For her part, Mrs Scollay sees advocacy as a responsibility – though it can feel like another load on an already-heavy burden. “I couldn’t do a lot of this without the knowledge and experience I gained from my health and social care degree and professional practice,” she says. “I try to pass that on and share it, and I join committees and help where I can. Parents have to do the fighting. That’s frustrating and it takes a toll on my own health.”
It’s a familiar picture according to the National Autistic Society Scotland. “We frequently hear from families across Scotland waiting months and even years for a diagnosis of autism and the services that should follow,” says Scotland Director Nick Ward.

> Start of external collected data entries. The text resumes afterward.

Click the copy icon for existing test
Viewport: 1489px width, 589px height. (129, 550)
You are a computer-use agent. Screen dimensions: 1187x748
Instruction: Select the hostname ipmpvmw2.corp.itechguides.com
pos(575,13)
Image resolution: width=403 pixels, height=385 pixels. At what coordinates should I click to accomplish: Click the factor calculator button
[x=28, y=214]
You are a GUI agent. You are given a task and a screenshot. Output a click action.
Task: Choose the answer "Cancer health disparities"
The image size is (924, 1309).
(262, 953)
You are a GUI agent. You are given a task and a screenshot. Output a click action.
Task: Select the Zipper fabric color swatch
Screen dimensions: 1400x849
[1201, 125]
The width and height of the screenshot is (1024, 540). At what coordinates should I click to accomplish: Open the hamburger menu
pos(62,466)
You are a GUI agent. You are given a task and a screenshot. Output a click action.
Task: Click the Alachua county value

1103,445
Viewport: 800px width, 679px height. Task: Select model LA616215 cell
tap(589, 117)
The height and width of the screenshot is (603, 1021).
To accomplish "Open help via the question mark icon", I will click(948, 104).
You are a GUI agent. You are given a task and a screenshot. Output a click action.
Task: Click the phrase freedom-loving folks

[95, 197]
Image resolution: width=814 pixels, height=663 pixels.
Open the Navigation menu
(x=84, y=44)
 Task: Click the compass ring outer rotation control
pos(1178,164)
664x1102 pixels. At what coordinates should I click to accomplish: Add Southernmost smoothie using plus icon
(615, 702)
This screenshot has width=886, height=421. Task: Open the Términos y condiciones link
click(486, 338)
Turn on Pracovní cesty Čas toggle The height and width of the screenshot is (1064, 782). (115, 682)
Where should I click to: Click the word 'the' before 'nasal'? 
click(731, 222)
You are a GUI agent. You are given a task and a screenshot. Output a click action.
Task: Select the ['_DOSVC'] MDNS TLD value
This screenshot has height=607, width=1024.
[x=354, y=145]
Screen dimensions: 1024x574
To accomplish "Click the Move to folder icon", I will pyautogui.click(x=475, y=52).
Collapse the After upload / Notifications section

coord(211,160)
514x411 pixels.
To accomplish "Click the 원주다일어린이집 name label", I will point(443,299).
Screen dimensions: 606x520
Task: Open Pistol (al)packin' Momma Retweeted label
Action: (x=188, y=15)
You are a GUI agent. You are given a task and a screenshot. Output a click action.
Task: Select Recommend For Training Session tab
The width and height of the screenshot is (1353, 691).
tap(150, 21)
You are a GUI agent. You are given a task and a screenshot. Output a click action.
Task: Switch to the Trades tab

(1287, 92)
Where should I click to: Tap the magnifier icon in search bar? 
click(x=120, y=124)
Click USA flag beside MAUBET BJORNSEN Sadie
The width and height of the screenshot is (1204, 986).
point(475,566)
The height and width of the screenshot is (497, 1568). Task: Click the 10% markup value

“We hear families endlessly fighting the system to get much needed support within school and the community, a fight that they often lose, leaving them in crisis.
Support for children with autism has been deeply impacted by the pandemic, says Mr Ward. “Covid has drawn much of this into sharp focus as many families have seen critical support withdrawn and waiting lists lengthen as health and care services have been focused on responding to the pandemic.”
For the Scollay family, lockdown was a watershed moment. “The pandemic actually helped as we realised Ivan was developing better at home with me,” says Mrs Scollay. “He’s as bright as a button but mainstream education failed to see that. The wrong environment can be traumatising for children with autism. He’s so much happier at home and I’m relieved not to be battling education all the time.”
One change is particularly striking: Ivan is starting to speak.
The Scollays, like all parents, simply want their children to thrive. So while the days can be punishing, the rewards are priceless. “All the stress is wiped out when I hear his voice,” says Mrs Scollay. “That’s our everything.”